In the United States, more than 4.5 million ED visits are made each year by patients with cancer, and approximately two-thirds of these visits result in hospital admission. “Based on retrospective data, we know the number of patients with cancer being cared for in the ED is increasing and expected to continue to grow,” says Jason Bischof, MD.
Recently, the National Cancer Institute supported Comprehensive Oncologic Emergencies Research Network (CONCERN), a multicenter research consortium that includes representatives from oncology and emergency medicine, was created to accelerate knowledge in this area by designing, executing, and translating oncologic emergency medicine research. A panel of key stakeholders convened to discuss the needs and priorities to enhance the emergency care of patients with cancer. For a study published in JAMA Open Network, Dr. Bischof and colleagues sought to establish a benchmark description of 1,075 patients with active cancer who presented to 18 EDs affiliated with CONCERN.
For the study, investigators examined the proportion of patients reporting various symptoms before and during ED visits and assessed medications administered in the ED and outpatient settings. The study also looked for the most common diagnoses and suspected infections. The authors identified proportions observed, admitted, and with a hospital length of stay (LOS) of no more than 2 days. Nearly three-quarters (73.9%) of the study participants had undergone cancer treatment in the preceding 30 days, about two-thirds (62.7%) had advanced or metastatic cancer, and 47.0% were aged 65 years or older.
Highlighting Key Findings
The study found that the five most common ED diagnoses among patients with cancer were symptom related, including abdominal pain, fever, breathing abnormalities, nausea and vomiting, and throat and chest pain. Pain during ED visits occurred in 62.1% of patients (Table) and was present in 72.2% of these people the week prior to presenting to the ED. Opioids were administered in the ED to 59.1% of patients with moderate to severe pain. Outpatient opioids were prescribed to 47.4% of those with pre-ED pain, with 57.0% of these individuals reporting they had “quite a bit” or “very much” pain. “These findings suggest an opportunity for improved pain control in both the ED and outpatient settings,” says Dr. Bischof. “Dyspnea and nausea were also frequently noted, suggesting additional areas for targeted improvements in care.”

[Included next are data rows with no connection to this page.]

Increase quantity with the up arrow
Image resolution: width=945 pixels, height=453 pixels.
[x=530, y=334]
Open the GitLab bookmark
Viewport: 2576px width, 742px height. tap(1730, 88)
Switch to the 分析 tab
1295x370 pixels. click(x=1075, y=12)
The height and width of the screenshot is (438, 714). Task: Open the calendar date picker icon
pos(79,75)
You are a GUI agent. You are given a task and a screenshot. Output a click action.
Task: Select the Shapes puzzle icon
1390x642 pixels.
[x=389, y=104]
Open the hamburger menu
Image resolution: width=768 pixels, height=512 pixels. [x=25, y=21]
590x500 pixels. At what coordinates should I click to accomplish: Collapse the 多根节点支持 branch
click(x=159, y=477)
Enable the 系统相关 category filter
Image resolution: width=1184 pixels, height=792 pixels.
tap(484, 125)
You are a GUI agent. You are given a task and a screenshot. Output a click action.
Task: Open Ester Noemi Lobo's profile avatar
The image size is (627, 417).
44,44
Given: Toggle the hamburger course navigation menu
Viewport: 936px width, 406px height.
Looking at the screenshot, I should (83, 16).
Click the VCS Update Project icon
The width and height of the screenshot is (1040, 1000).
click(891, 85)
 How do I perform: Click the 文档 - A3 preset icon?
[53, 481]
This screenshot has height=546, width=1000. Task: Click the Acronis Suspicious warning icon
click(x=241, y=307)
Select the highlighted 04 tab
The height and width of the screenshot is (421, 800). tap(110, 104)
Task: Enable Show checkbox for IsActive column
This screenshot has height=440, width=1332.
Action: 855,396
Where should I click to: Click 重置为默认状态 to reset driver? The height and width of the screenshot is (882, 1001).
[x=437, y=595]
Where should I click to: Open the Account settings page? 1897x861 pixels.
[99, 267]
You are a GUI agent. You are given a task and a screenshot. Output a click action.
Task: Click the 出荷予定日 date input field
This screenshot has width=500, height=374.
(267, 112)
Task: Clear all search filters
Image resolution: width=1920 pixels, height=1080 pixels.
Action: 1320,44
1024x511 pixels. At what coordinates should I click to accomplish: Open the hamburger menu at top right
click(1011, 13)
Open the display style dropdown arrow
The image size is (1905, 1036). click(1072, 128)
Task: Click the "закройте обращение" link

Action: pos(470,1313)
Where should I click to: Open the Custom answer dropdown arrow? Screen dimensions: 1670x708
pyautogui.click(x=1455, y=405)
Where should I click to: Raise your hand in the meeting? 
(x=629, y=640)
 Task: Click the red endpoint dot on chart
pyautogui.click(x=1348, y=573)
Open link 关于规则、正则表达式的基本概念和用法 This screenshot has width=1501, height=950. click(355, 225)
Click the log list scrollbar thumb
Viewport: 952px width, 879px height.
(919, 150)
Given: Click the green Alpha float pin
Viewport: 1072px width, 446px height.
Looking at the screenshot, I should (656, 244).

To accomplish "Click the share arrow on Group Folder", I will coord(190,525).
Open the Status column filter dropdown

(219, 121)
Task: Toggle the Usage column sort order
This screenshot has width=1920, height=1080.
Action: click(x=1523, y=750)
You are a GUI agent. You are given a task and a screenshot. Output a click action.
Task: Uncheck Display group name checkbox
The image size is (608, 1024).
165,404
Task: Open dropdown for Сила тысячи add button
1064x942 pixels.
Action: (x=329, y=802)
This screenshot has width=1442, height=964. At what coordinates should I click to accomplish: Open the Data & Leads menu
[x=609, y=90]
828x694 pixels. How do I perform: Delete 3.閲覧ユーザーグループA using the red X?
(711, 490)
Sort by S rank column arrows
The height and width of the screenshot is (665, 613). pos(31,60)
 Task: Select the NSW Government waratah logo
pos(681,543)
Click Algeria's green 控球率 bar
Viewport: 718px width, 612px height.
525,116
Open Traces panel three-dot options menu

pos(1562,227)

The high symptom burden driving the utilization of emergency care suggests a need for improved, multidisciplinary approaches to symptom management in patient with cancer, according to Dr. Bischof. “We observed low rates of patients receiving palliative care (8.0%) or hospice care (1.9%), which further supports the need for multidisciplinary care of these patients given the 5.8% 30-day mortality rate that was noted in this population.”
Dr. Bischof adds that the study team also observed a high rate of suspected infections (23.7%) resulting in antibiotic usage (26.5%) and admission (57.2%) despite a low rate of febrile neutropenia (2.4%). “These data suggest an opportunity for improved processes of care to ensure appropriate resources and antibiotic utilization in patients with cancer and suspected infection,” he says. “Additionally, 19.1% of admitted patients had an LOS of no longer than 2 days, indicating the need for further study of ED observation protocols to safely and efficiently treat this population.”
Looking Ahead
According to Dr. Bischof, the study provides the epidemiologic foundation to pursue care improvement opportunities, notably symptom management in patients with cancer who present to the ED. “Our study is the first prospective, multicenter investigation that describes ED use by patients with cancer and identifies several key areas that require additional research,” he says. “Additional investigations are needed to improve ED-based risk stratification tools and to improve ED and outpatient oncology processes to facilitate the safe and expeditious care of patients with cancer. Greater collaboration across these medical specialties is necessary to improve the care of these patients before, during, and after an ED visit through new and innovative approaches care models and treatment guidelines.”